Londoners, beware: this hairy bug can play havoc with your health

    16 June 2016

    Londoners suffering from an itchy rash over the next few weeks may be able to point to an unlikely culprit: a hairy immigrant from mainland Europe. Specifically, a moth.

    The moth, known as the oak processionary moth, first arrived in south-east London in about 2006 and has gained a firm foothold in the South East ever since. And, according to a circular email from Public Health England, it is on the rise again this year (particularly in the London boroughs of Merton, Wandsworth, Richmond, Kingston, Hounslow, Ealing, Brent, Bromley and Croydon). It has also been seen in Buckinghamshire, Surrey and Berkshire.

    The moths themselves are harmless. But when in caterpillar form they can devastate oak trees, where they usually live, munching leaves and stripping the branches bare, and they can also cause a range of allergic reactions in humans. The bad news is peak breeding season is now — from late spring to early summer.

    The allergic reactions are the result of tiny hairs on the caterpillars’ backs. Each caterpillar has 60,000 of them. These hairs secrete a substance that causes various kinds of rashes. These can last for days or even weeks. Symptoms are:

    – urticaria, a histamine-like rash
    – wheals/hives
    – dermatitis
    – itchy, persistent papules that will not settle

    The rashes commonly occur on exposed areas of the body and are due to prolonged contact with the hairs. But you don’t have to touch the caterpillar to get into contact. The hairs can break off and float up to 20 metres away.

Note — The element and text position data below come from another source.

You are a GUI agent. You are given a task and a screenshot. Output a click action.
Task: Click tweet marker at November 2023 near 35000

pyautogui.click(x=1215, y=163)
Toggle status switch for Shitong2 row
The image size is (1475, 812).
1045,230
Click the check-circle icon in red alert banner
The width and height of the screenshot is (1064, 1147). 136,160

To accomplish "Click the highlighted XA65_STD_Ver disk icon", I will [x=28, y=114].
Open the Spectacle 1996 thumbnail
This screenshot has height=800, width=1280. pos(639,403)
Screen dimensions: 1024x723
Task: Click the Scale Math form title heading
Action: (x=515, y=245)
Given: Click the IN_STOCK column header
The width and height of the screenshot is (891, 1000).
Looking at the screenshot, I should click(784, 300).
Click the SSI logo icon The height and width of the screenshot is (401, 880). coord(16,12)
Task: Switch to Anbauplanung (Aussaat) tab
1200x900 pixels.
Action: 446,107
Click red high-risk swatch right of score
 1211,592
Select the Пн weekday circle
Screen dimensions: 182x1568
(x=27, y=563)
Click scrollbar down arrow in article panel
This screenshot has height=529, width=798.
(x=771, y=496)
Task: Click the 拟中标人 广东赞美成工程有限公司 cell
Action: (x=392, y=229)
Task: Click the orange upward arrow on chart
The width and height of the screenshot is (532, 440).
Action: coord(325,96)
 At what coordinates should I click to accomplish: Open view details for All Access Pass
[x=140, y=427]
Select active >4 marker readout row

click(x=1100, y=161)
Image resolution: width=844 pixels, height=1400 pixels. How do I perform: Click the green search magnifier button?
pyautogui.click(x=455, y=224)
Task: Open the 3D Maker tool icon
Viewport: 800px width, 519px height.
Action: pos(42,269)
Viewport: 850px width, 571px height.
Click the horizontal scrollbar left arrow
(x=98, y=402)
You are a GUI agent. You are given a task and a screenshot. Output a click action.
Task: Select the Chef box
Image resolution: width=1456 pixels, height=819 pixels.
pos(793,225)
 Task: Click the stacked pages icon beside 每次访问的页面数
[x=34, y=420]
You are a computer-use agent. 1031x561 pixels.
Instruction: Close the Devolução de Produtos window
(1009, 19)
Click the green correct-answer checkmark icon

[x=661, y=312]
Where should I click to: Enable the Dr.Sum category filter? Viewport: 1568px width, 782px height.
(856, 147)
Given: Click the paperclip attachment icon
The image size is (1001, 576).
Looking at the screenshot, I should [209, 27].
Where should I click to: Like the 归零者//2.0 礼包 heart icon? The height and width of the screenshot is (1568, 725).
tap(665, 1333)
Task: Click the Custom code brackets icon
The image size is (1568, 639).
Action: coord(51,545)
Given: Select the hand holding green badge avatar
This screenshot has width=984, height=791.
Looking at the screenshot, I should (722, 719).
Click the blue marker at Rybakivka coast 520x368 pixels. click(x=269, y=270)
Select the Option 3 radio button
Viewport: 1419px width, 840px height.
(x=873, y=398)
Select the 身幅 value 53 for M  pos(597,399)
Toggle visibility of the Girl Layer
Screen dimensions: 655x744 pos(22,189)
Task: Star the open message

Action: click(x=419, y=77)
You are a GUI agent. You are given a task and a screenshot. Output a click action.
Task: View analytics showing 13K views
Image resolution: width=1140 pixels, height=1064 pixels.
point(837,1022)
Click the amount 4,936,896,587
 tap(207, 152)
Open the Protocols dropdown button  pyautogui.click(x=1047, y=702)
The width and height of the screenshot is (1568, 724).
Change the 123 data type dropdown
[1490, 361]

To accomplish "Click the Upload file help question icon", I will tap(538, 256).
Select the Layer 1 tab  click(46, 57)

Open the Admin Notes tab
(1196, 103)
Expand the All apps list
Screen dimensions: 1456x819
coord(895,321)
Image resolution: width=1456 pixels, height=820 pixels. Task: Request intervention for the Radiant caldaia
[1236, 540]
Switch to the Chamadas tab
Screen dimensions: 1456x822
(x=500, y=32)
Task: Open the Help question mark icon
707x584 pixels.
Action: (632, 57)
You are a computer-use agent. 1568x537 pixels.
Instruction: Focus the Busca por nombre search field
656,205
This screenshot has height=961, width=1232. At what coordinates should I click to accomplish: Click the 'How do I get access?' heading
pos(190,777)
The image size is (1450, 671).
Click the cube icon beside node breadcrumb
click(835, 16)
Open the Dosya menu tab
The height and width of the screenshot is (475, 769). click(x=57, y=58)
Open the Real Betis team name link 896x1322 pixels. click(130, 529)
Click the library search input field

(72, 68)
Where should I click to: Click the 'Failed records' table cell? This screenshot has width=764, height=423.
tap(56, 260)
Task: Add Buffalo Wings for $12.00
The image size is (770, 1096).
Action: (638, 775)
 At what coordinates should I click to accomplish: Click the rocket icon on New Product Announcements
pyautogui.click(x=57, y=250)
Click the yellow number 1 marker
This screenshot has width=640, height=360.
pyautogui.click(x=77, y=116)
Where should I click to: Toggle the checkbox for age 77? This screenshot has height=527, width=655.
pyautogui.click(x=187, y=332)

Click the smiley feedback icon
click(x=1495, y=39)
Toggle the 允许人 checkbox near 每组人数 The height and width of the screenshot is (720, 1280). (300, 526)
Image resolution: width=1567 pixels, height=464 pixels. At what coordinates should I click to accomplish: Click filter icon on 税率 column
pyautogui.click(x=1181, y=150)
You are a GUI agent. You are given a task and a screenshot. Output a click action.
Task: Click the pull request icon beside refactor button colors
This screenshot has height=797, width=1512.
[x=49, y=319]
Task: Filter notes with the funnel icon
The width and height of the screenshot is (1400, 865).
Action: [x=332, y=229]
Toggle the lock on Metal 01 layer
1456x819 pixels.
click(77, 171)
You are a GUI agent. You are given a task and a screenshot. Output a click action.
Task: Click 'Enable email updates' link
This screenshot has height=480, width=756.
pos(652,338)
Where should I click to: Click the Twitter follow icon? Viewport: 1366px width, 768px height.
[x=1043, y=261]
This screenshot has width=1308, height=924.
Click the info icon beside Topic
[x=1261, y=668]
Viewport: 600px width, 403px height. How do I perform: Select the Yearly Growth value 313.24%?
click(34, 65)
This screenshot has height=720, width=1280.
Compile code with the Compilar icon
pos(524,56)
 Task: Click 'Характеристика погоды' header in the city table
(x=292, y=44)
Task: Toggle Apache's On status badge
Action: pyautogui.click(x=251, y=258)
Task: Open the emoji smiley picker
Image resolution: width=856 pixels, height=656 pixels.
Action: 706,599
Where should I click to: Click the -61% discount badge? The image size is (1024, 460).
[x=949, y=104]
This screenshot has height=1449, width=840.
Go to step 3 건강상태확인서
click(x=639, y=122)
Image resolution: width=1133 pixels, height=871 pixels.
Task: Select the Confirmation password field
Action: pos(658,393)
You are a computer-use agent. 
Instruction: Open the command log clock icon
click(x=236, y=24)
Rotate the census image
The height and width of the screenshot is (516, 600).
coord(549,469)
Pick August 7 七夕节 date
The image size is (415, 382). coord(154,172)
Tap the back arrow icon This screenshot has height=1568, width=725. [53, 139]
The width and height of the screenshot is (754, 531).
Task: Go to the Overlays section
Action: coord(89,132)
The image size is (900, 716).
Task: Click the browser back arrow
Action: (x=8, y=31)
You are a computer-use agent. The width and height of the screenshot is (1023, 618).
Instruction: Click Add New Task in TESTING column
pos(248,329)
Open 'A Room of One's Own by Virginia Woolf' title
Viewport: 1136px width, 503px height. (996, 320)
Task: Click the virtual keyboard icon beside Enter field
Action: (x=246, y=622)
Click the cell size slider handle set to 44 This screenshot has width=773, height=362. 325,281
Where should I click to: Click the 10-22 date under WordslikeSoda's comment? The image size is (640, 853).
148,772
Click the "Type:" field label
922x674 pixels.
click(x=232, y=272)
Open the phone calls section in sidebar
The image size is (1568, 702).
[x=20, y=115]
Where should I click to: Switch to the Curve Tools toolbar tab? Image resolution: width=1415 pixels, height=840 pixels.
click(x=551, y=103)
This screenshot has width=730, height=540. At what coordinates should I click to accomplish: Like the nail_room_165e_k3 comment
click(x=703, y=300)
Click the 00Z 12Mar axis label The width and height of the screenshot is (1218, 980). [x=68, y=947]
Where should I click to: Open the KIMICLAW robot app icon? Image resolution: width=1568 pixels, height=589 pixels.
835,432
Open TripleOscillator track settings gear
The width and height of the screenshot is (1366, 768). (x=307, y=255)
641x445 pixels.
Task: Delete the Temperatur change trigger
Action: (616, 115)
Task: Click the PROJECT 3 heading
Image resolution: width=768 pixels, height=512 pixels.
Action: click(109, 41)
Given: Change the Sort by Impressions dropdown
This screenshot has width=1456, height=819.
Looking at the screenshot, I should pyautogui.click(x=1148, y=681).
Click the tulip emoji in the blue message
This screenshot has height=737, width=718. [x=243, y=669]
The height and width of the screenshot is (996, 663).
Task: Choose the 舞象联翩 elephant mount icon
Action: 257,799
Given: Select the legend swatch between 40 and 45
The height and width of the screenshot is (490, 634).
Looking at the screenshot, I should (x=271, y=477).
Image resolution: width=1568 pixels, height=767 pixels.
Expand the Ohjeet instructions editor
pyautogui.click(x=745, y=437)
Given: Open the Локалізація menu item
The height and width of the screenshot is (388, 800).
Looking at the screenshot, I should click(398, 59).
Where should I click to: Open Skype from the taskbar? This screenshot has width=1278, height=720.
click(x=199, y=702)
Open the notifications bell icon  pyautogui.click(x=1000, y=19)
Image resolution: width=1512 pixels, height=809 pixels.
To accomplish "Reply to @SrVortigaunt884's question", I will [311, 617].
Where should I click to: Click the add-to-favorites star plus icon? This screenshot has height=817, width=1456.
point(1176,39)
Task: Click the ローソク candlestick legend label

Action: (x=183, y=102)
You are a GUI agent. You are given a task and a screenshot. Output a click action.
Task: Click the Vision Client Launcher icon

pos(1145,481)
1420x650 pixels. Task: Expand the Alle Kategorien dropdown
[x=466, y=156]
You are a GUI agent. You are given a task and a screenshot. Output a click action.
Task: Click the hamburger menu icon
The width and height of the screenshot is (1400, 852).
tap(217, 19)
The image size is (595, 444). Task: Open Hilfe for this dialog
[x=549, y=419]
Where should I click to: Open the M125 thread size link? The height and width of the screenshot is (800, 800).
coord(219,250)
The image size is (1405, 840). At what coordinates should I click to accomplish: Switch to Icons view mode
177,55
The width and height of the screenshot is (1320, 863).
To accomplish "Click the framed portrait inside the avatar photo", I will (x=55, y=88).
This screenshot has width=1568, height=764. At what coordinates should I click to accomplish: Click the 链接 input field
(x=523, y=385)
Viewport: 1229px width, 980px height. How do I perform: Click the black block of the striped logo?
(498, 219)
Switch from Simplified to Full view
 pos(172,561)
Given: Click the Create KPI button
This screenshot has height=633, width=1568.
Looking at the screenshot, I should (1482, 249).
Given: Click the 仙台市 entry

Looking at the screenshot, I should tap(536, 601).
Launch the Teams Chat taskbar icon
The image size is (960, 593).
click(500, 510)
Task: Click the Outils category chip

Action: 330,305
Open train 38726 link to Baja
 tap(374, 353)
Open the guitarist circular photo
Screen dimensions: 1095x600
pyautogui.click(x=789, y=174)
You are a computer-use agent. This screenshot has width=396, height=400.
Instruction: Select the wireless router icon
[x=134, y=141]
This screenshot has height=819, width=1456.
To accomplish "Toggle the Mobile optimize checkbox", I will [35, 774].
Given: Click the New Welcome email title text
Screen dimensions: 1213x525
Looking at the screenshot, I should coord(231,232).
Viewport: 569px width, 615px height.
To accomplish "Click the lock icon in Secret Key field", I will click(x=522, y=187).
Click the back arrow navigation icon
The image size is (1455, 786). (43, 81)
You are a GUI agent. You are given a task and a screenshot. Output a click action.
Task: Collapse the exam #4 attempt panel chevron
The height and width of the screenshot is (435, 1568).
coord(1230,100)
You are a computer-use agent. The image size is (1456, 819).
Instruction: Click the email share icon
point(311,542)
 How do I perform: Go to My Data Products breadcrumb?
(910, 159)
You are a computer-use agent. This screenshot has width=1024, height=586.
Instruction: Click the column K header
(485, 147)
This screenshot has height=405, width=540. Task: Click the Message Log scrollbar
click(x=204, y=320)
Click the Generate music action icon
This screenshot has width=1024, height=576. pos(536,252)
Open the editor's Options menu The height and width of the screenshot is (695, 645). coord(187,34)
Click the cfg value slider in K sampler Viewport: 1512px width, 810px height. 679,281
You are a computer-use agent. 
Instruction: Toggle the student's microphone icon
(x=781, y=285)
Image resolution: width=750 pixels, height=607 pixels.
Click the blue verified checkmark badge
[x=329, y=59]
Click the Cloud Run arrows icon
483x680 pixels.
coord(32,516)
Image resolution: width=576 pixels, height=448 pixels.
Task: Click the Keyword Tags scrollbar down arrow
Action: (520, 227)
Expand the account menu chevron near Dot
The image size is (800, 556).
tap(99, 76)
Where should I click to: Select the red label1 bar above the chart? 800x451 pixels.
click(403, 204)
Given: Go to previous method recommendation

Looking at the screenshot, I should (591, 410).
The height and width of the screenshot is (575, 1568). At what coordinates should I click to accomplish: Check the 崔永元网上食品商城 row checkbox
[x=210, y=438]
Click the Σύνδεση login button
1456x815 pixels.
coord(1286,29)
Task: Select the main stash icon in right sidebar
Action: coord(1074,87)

    More severe allergic reactions can occur also, for example sore throats, breathing difficulties, and eye problems; collectively known as lepidopterism.

    A map of the current outbreak exists here. Public Health England is working together with the Forestry Commission to try to combat the problem.

    If you do see what you think is a collection of these organisms, the Forestry Commission asks that you report it, so that it can accurately document the outbreak and decide where efforts should be directed. You can do so here. You should ideally tell your GP and, if a suspected cluster of cases is found, contact your local health protection team.

    Most cases should be easily treated at home with over-the-counter antihistamines; however, courses of steroids have been required, particularly for those with breathing difficulties and persistent rashes, and these can be prescribed by your GP.